*** Information shown Section Begins ***
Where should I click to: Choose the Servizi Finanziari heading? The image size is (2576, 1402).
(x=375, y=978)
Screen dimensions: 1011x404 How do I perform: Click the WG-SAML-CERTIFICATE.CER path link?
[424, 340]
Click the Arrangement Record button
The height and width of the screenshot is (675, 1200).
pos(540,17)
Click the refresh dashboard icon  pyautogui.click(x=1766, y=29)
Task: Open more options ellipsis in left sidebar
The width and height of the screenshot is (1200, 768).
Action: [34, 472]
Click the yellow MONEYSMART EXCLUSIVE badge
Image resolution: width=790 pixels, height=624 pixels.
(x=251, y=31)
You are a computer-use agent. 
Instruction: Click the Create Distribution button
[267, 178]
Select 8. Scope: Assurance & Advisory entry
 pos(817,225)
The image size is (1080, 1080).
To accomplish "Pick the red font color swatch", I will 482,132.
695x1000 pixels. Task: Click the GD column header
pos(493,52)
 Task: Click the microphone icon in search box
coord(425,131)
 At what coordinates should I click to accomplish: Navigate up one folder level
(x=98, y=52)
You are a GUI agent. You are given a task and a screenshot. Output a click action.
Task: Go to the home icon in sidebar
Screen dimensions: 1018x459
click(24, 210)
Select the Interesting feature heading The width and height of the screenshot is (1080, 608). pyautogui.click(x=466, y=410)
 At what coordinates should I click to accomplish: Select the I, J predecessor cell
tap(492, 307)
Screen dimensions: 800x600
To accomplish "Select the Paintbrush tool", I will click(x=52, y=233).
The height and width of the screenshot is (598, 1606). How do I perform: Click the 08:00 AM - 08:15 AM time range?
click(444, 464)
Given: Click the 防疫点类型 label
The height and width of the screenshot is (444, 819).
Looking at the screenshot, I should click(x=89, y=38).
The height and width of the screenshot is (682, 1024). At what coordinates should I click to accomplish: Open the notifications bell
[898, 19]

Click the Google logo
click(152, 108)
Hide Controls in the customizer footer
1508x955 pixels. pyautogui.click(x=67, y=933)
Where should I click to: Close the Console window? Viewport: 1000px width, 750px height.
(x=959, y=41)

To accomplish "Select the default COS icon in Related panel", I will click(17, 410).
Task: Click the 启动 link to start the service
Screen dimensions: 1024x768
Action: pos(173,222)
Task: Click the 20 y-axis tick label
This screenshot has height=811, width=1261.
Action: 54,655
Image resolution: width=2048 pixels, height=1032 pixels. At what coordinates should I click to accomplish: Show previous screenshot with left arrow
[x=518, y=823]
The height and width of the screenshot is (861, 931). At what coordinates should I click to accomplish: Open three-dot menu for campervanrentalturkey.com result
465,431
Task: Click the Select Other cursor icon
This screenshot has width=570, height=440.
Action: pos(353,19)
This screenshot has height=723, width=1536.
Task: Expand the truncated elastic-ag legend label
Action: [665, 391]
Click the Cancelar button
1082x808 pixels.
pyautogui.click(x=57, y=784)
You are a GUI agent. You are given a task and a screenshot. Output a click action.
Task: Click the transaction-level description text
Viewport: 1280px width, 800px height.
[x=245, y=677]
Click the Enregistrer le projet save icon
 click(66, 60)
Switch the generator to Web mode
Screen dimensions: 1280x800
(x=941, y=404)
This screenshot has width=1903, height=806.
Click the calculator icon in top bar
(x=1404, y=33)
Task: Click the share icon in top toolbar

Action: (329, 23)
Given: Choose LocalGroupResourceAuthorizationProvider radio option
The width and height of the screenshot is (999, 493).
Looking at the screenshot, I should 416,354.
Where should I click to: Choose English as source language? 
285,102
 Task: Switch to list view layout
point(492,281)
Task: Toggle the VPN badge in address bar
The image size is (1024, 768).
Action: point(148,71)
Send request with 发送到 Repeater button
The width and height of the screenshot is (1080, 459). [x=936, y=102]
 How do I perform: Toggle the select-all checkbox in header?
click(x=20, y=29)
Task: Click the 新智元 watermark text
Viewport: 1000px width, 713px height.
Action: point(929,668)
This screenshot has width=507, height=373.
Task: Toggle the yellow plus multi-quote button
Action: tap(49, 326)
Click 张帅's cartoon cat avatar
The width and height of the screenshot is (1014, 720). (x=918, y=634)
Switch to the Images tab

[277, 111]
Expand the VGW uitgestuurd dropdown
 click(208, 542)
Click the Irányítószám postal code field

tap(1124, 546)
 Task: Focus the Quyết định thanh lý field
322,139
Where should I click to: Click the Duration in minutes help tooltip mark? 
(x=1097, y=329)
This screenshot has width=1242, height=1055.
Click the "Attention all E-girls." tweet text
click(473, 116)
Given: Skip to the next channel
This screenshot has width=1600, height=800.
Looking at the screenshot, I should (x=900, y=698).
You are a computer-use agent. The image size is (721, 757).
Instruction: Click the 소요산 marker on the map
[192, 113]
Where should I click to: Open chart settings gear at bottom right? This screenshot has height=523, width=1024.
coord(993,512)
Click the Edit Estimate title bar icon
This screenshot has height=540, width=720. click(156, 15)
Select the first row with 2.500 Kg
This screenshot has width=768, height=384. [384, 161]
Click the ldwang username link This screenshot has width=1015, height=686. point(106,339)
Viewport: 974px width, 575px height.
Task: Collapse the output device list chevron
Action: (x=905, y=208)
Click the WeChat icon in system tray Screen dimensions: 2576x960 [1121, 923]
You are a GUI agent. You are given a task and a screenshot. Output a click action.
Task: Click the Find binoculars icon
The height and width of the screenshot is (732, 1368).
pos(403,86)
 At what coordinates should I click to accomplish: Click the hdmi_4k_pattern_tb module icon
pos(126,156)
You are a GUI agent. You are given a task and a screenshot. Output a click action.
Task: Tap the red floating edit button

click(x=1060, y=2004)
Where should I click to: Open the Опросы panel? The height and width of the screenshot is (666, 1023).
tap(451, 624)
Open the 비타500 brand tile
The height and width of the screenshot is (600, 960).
*** Information shown Section Ends ***
Work request:
Word for word, return each of the entries shown above.

Task output:
Where should I click to: Choose the Servizi Finanziari heading? The image size is (2576, 1402).
(x=375, y=978)
Screen dimensions: 1011x404 How do I perform: Click the WG-SAML-CERTIFICATE.CER path link?
[424, 340]
Click the Arrangement Record button
The height and width of the screenshot is (675, 1200).
pos(540,17)
Click the refresh dashboard icon  pyautogui.click(x=1766, y=29)
Task: Open more options ellipsis in left sidebar
The width and height of the screenshot is (1200, 768).
Action: [34, 472]
Click the yellow MONEYSMART EXCLUSIVE badge
Image resolution: width=790 pixels, height=624 pixels.
(x=251, y=31)
You are a computer-use agent. 
Instruction: Click the Create Distribution button
[267, 178]
Select 8. Scope: Assurance & Advisory entry
 pos(817,225)
The image size is (1080, 1080).
To accomplish "Pick the red font color swatch", I will 482,132.
695x1000 pixels. Task: Click the GD column header
pos(493,52)
 Task: Click the microphone icon in search box
coord(425,131)
 At what coordinates should I click to accomplish: Navigate up one folder level
(x=98, y=52)
You are a GUI agent. You are given a task and a screenshot. Output a click action.
Task: Go to the home icon in sidebar
Screen dimensions: 1018x459
click(24, 210)
Select the Interesting feature heading The width and height of the screenshot is (1080, 608). pyautogui.click(x=466, y=410)
 At what coordinates should I click to accomplish: Select the I, J predecessor cell
tap(492, 307)
Screen dimensions: 800x600
To accomplish "Select the Paintbrush tool", I will click(x=52, y=233).
The height and width of the screenshot is (598, 1606). How do I perform: Click the 08:00 AM - 08:15 AM time range?
click(444, 464)
Given: Click the 防疫点类型 label
The height and width of the screenshot is (444, 819).
Looking at the screenshot, I should click(x=89, y=38).
The height and width of the screenshot is (682, 1024). At what coordinates should I click to accomplish: Open the notifications bell
[898, 19]

Click the Google logo
click(152, 108)
Hide Controls in the customizer footer
1508x955 pixels. pyautogui.click(x=67, y=933)
Where should I click to: Close the Console window? Viewport: 1000px width, 750px height.
(x=959, y=41)

To accomplish "Select the default COS icon in Related panel", I will click(17, 410).
Task: Click the 启动 link to start the service
Screen dimensions: 1024x768
Action: pos(173,222)
Task: Click the 20 y-axis tick label
This screenshot has height=811, width=1261.
Action: 54,655
Image resolution: width=2048 pixels, height=1032 pixels. At what coordinates should I click to accomplish: Show previous screenshot with left arrow
[x=518, y=823]
The height and width of the screenshot is (861, 931). At what coordinates should I click to accomplish: Open three-dot menu for campervanrentalturkey.com result
465,431
Task: Click the Select Other cursor icon
This screenshot has width=570, height=440.
Action: pos(353,19)
This screenshot has height=723, width=1536.
Task: Expand the truncated elastic-ag legend label
Action: [665, 391]
Click the Cancelar button
1082x808 pixels.
pyautogui.click(x=57, y=784)
You are a GUI agent. You are given a task and a screenshot. Output a click action.
Task: Click the transaction-level description text
Viewport: 1280px width, 800px height.
[x=245, y=677]
Click the Enregistrer le projet save icon
 click(66, 60)
Switch the generator to Web mode
Screen dimensions: 1280x800
(x=941, y=404)
This screenshot has width=1903, height=806.
Click the calculator icon in top bar
(x=1404, y=33)
Task: Click the share icon in top toolbar

Action: (329, 23)
Given: Choose LocalGroupResourceAuthorizationProvider radio option
The width and height of the screenshot is (999, 493).
Looking at the screenshot, I should 416,354.
Where should I click to: Choose English as source language? 
285,102
 Task: Switch to list view layout
point(492,281)
Task: Toggle the VPN badge in address bar
The image size is (1024, 768).
Action: point(148,71)
Send request with 发送到 Repeater button
The width and height of the screenshot is (1080, 459). [x=936, y=102]
 How do I perform: Toggle the select-all checkbox in header?
click(x=20, y=29)
Task: Click the 新智元 watermark text
Viewport: 1000px width, 713px height.
Action: point(929,668)
This screenshot has width=507, height=373.
Task: Toggle the yellow plus multi-quote button
Action: tap(49, 326)
Click 张帅's cartoon cat avatar
The width and height of the screenshot is (1014, 720). (x=918, y=634)
Switch to the Images tab

[277, 111]
Expand the VGW uitgestuurd dropdown
 click(208, 542)
Click the Irányítószám postal code field

tap(1124, 546)
 Task: Focus the Quyết định thanh lý field
322,139
Where should I click to: Click the Duration in minutes help tooltip mark? 
(x=1097, y=329)
This screenshot has width=1242, height=1055.
Click the "Attention all E-girls." tweet text
click(473, 116)
Given: Skip to the next channel
This screenshot has width=1600, height=800.
Looking at the screenshot, I should (x=900, y=698).
You are a computer-use agent. The image size is (721, 757).
Instruction: Click the 소요산 marker on the map
[192, 113]
Where should I click to: Open chart settings gear at bottom right? This screenshot has height=523, width=1024.
coord(993,512)
Click the Edit Estimate title bar icon
This screenshot has height=540, width=720. click(156, 15)
Select the first row with 2.500 Kg
This screenshot has width=768, height=384. [384, 161]
Click the ldwang username link This screenshot has width=1015, height=686. point(106,339)
Viewport: 974px width, 575px height.
Task: Collapse the output device list chevron
Action: (x=905, y=208)
Click the WeChat icon in system tray Screen dimensions: 2576x960 [1121, 923]
You are a GUI agent. You are given a task and a screenshot. Output a click action.
Task: Click the Find binoculars icon
The height and width of the screenshot is (732, 1368).
pos(403,86)
 At what coordinates should I click to accomplish: Click the hdmi_4k_pattern_tb module icon
pos(126,156)
You are a GUI agent. You are given a task and a screenshot. Output a click action.
Task: Tap the red floating edit button

click(x=1060, y=2004)
Where should I click to: Open the Опросы panel? The height and width of the screenshot is (666, 1023).
tap(451, 624)
Open the 비타500 brand tile
The height and width of the screenshot is (600, 960).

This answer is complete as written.